» **Your goal**
Using the material below, return exactly the lines between the one holding "Viewport: 891px width, 591px" and the one holding "has width=943, height=626.", inclusive, and no others.

------------------------------------

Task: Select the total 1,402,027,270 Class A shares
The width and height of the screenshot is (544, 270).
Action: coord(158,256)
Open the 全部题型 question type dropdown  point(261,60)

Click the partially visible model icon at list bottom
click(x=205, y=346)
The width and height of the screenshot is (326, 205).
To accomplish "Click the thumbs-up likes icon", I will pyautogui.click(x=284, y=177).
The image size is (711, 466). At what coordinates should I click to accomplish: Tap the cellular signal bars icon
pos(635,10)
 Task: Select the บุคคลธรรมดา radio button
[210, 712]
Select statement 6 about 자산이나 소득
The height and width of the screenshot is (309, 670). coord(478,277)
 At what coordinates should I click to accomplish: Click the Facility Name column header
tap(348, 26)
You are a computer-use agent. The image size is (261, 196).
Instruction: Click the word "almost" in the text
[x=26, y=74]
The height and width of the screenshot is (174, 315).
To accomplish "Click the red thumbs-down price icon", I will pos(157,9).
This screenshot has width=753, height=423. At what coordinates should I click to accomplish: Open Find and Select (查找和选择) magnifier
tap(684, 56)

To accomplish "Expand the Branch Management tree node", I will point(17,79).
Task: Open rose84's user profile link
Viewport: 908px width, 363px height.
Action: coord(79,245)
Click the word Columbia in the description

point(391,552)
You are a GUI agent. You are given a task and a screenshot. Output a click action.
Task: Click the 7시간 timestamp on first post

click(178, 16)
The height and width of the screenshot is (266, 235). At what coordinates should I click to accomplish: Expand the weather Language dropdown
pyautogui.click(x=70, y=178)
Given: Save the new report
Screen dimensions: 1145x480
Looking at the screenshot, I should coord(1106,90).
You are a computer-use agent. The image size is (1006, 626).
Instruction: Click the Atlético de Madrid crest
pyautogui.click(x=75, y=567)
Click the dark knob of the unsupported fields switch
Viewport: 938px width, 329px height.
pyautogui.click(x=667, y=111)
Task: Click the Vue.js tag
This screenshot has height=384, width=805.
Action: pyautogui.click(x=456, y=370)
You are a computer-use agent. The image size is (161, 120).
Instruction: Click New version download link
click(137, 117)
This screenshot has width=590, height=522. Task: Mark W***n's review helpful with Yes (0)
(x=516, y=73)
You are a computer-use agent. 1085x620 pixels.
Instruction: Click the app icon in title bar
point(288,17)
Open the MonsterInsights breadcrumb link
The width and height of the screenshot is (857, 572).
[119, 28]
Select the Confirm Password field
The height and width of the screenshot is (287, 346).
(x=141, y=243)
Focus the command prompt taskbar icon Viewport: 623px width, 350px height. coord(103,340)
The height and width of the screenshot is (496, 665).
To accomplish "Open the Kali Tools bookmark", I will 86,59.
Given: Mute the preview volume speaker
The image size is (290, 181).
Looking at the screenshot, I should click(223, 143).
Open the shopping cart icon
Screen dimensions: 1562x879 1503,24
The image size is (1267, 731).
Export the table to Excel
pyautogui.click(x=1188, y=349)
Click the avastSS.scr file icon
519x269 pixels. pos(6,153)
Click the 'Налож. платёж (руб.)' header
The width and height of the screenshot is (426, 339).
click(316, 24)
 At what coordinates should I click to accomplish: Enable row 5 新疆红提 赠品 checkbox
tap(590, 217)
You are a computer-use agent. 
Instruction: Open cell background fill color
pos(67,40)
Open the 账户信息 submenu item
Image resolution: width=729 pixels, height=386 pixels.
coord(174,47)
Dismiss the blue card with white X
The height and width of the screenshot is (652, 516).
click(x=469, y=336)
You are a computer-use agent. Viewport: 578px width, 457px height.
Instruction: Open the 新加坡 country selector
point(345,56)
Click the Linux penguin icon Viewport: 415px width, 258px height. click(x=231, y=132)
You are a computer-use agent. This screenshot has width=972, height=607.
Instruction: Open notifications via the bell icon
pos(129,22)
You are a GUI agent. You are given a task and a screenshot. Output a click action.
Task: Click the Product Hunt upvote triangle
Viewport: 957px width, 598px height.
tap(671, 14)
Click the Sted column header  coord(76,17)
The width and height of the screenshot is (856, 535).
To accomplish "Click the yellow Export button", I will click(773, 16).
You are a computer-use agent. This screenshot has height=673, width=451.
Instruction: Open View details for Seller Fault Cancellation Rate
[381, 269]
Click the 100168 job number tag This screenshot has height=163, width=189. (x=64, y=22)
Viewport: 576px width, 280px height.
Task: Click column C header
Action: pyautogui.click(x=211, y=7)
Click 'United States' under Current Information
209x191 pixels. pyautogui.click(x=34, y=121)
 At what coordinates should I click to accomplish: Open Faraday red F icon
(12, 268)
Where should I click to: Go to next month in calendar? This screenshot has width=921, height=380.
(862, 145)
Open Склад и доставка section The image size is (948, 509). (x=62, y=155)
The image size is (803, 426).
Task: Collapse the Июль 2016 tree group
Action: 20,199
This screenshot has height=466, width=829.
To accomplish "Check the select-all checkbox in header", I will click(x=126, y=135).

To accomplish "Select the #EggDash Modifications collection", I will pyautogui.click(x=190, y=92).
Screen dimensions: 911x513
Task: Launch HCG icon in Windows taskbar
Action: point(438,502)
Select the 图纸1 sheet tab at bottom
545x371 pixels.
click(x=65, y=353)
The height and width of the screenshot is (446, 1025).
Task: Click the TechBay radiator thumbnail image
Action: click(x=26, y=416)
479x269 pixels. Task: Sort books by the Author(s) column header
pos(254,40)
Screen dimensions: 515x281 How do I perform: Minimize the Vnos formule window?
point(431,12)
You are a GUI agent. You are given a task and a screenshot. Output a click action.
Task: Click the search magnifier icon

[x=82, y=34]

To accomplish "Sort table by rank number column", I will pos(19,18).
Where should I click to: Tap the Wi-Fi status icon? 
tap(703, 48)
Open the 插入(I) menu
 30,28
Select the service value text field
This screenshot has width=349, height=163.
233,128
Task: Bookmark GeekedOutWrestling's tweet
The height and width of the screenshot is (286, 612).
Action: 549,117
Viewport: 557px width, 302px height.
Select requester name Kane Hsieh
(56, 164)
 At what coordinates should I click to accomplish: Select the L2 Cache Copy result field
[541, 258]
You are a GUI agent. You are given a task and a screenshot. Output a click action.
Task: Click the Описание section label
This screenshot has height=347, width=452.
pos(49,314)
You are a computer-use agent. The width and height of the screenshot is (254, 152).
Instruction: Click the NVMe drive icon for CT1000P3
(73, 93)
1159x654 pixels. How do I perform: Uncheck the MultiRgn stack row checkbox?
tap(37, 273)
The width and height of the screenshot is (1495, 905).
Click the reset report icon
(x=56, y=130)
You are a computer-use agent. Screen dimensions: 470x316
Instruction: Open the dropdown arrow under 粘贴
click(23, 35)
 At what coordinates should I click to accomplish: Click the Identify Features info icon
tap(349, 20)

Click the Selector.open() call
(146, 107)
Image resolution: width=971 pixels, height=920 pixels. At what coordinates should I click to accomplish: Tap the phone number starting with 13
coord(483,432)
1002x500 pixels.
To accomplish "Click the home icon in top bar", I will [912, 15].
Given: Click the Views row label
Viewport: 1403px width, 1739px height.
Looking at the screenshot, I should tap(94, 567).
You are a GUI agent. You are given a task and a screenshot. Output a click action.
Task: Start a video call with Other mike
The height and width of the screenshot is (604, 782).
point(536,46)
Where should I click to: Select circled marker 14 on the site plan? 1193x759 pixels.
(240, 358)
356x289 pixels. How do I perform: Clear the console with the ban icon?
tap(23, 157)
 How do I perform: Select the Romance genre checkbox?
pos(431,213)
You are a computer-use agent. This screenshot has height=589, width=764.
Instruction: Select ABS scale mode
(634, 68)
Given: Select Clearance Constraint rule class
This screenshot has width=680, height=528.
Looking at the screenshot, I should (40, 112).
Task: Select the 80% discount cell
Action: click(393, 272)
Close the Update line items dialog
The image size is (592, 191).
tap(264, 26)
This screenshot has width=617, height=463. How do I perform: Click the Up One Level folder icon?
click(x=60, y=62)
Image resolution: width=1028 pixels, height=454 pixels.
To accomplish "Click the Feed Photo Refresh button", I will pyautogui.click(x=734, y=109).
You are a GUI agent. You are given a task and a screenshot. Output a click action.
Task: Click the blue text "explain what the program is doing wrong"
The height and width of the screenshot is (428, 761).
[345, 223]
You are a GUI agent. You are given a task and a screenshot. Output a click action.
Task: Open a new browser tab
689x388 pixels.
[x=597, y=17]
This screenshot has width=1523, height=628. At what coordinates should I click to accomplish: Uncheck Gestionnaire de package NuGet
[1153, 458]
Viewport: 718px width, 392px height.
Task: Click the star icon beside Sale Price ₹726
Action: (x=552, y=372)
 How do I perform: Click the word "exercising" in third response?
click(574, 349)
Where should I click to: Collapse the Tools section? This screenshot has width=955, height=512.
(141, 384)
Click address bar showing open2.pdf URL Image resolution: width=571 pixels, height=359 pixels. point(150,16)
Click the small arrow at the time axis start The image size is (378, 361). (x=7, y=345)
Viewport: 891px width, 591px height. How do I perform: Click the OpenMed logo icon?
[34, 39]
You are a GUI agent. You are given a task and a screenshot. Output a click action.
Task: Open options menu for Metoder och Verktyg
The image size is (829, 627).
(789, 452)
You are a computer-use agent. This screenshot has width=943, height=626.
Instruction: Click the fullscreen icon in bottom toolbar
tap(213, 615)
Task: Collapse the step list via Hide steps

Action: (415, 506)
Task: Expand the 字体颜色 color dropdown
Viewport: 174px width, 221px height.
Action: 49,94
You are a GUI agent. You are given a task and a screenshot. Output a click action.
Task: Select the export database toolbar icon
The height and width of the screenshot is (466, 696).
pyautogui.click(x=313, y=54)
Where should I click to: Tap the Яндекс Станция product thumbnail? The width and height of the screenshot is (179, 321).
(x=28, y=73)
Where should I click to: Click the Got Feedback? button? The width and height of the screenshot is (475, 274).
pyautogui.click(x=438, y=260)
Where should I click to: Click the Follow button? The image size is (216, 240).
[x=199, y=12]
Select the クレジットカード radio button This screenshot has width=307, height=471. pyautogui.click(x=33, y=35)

------------------------------------

» **Answer to this problem**
Viewport: 891px width, 591px height. How do I perform: Click the OpenMed logo icon?
[34, 39]
You are a GUI agent. You are given a task and a screenshot. Output a click action.
Task: Open options menu for Metoder och Verktyg
The image size is (829, 627).
(789, 452)
You are a computer-use agent. This screenshot has width=943, height=626.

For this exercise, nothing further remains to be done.